Custom configurations via EXTEND.md. See **Preferences** section for paths and supported options.

Overview

This skill fetches any public or authenticated webpage using Chrome DevTools Protocol and converts the rendered HTML into clean, readable Markdown with YAML front matter. It supports an automatic capture on page load or a wait-for-user mode for login workflows and lazy-loaded content. Outputs are written to a structured directory with conflict-safe filenames and useful metadata.

How this skill works

The tool launches Chrome (configurable via environment variables) and navigates to the target URL, letting JavaScript fully execute before capturing the DOM. In auto mode it captures on network idle; in wait mode it pauses and waits for a user signal to capture pages that require interaction or login.
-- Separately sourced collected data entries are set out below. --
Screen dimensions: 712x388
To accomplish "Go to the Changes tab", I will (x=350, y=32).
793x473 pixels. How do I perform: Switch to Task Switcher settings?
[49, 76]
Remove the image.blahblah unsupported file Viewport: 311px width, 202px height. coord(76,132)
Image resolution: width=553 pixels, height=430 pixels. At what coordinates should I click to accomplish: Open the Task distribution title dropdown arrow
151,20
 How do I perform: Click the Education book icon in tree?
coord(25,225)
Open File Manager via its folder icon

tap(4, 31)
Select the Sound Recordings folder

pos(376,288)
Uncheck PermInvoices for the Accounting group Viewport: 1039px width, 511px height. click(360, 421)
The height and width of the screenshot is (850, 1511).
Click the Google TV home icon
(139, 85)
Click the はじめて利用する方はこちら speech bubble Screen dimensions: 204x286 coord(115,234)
The script extracts metadata (title, description, author, published date) and converts the page to Markdown, then writes a YAML front matter block followed by the markdown content to a timestamped file path.

When to use it

Save a public article or blog post as Markdown for offline reading or note-taking.
Archive a page that requires authentication by using wait mode to log in first.
Capture pages with heavy client-side rendering or lazy-loaded content.
Automate periodic harvesting of pages while preserving metadata and readable formatting.

Best practices

Use auto mode for static public pages; use --wait for login, paywalls, or infinite-scroll content.
Set URL_CHROME_PATH if the environment cannot find a compatible Chrome/Chromium binary.
Increase --timeout for slow networks or pages with large resources.
Provide an explicit -o path when you need a specific filename or location.
Check and optionally override defaults via the local or user extend file for output locations and modes.

Example use cases

Quickly convert a news article to Markdown for inclusion in a notes repository.
Log into a member-only site, run with --wait, then press Enter to capture the post-login content.
Batch-capture dynamically rendered documentation pages that require running client-side scripts.
Save a marketing landing page with preserved metadata and a readable markdown version for analysis.

FAQ

What if Chrome is not found on my system?

Set the URL_CHROME_PATH environment variable to your Chrome/Chromium executable path.

How do I capture pages behind login or paywalls?

Use --wait mode, perform the login in the opened browser session, then press Enter to trigger capture.